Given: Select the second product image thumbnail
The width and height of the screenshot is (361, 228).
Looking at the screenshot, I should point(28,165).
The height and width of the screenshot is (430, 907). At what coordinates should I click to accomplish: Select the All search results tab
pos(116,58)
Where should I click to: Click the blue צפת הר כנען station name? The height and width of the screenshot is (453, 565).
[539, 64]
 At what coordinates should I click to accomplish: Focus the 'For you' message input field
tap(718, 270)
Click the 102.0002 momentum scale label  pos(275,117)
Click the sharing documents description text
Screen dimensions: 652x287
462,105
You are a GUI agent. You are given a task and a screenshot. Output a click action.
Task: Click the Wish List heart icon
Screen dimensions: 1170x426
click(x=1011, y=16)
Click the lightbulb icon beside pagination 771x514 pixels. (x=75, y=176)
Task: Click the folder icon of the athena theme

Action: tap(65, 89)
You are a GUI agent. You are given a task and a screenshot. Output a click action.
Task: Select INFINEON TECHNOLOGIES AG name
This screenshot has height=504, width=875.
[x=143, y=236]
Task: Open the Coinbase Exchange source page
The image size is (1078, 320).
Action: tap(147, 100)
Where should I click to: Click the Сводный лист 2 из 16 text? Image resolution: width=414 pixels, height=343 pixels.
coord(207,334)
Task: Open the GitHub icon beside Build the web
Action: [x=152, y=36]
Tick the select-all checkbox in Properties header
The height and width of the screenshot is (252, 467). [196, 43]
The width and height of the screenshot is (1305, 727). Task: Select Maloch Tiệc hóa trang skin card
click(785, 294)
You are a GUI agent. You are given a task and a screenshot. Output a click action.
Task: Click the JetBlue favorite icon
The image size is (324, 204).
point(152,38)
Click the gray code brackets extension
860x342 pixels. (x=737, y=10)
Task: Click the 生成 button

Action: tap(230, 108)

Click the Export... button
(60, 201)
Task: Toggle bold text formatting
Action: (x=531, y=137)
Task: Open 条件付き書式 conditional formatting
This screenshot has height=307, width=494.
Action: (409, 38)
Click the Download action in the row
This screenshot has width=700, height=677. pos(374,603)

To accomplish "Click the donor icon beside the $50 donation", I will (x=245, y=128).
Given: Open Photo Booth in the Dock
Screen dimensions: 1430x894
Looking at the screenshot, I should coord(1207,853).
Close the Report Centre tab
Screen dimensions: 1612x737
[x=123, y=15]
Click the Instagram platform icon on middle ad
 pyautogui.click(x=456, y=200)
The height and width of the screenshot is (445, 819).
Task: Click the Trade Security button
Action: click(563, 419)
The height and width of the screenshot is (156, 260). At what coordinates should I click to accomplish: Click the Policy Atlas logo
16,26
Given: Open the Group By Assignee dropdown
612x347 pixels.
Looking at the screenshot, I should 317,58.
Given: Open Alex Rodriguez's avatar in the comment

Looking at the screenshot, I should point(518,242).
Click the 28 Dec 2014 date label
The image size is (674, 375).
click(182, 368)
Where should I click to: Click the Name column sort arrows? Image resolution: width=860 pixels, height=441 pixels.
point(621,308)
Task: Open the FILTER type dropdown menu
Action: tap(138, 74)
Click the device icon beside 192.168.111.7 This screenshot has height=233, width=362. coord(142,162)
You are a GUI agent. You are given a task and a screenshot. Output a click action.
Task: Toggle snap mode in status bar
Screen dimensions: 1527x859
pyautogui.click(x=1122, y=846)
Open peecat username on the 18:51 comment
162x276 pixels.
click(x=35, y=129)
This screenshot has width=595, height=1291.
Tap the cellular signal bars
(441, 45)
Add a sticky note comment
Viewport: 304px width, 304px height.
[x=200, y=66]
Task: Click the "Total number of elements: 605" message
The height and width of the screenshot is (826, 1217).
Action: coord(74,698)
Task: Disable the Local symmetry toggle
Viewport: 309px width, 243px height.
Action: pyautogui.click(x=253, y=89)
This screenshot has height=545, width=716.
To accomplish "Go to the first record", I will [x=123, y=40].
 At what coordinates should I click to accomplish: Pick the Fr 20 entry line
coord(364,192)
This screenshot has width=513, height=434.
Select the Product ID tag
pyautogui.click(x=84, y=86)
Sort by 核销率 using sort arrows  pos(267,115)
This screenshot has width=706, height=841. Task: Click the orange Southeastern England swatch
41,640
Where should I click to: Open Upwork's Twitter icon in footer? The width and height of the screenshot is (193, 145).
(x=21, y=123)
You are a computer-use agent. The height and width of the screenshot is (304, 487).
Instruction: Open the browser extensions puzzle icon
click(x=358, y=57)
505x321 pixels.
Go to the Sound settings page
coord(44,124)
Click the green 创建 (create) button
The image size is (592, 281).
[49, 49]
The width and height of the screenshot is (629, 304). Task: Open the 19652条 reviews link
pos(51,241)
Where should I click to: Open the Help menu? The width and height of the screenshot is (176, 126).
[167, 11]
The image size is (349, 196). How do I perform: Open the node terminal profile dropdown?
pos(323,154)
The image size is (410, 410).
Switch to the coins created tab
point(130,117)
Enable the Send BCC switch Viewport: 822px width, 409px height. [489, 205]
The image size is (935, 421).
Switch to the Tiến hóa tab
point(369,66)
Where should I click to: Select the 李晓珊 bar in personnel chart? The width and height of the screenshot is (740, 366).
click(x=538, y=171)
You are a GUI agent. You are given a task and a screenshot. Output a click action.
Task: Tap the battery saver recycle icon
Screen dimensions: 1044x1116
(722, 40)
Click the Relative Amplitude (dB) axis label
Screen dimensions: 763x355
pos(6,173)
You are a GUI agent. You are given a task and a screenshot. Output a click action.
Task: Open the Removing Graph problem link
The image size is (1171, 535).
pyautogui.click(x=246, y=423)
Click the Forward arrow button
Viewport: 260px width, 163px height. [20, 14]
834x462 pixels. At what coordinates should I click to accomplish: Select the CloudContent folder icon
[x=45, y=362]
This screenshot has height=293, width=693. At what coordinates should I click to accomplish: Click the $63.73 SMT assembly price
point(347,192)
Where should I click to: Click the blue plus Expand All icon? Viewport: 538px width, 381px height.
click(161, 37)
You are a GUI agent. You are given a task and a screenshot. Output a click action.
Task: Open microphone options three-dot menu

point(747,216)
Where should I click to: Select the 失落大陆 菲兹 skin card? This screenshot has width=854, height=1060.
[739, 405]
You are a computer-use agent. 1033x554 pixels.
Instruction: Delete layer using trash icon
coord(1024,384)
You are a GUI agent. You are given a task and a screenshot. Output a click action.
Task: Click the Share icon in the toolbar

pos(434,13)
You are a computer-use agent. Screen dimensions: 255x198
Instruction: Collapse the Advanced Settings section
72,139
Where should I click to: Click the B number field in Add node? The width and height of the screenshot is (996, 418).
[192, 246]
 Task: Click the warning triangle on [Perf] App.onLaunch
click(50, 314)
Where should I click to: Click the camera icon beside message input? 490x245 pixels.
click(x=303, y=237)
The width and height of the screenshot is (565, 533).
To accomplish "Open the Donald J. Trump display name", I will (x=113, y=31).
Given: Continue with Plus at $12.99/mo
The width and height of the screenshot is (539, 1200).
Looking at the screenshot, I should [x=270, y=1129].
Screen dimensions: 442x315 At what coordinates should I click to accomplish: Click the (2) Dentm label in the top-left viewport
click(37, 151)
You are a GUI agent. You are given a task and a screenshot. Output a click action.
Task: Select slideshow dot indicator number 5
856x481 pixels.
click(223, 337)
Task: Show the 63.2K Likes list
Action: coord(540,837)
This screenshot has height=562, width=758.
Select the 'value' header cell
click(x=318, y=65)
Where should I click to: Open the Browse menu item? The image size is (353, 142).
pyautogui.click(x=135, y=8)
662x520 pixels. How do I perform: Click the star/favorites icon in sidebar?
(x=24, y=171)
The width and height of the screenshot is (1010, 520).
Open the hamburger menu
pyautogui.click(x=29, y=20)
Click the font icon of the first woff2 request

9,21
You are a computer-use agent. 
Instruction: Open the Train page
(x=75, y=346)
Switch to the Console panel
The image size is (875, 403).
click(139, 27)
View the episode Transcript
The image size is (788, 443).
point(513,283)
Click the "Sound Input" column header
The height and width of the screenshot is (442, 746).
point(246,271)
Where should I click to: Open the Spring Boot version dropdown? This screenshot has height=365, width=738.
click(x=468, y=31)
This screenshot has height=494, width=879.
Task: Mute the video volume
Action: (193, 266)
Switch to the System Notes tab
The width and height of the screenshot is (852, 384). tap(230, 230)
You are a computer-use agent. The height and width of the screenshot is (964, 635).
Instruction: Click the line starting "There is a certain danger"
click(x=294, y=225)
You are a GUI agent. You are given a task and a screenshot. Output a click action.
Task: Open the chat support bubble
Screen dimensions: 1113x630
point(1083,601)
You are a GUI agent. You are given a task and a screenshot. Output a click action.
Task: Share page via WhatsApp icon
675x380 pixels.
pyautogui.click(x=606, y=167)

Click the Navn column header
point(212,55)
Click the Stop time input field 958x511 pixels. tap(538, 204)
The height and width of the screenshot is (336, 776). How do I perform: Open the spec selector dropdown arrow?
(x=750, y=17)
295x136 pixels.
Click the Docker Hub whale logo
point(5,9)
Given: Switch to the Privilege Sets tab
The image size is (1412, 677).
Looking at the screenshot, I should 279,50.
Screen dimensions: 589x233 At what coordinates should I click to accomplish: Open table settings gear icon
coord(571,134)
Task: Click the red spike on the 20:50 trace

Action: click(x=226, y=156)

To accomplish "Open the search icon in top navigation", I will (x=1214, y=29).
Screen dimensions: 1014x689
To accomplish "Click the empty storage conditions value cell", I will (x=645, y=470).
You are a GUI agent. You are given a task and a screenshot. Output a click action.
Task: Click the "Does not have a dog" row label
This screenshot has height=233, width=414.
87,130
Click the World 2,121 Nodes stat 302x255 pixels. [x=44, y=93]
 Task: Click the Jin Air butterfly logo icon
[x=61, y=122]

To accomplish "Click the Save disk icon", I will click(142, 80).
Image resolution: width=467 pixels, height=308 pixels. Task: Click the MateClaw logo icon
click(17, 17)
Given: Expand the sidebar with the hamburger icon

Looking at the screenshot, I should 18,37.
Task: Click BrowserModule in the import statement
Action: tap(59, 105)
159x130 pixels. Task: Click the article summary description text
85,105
* * * * * * *
DIRECTIONS FOR THIS TASK -
Only a number is wanted here. How many lines in the material contain "computer"?

PROBLEM SOLUTION -
5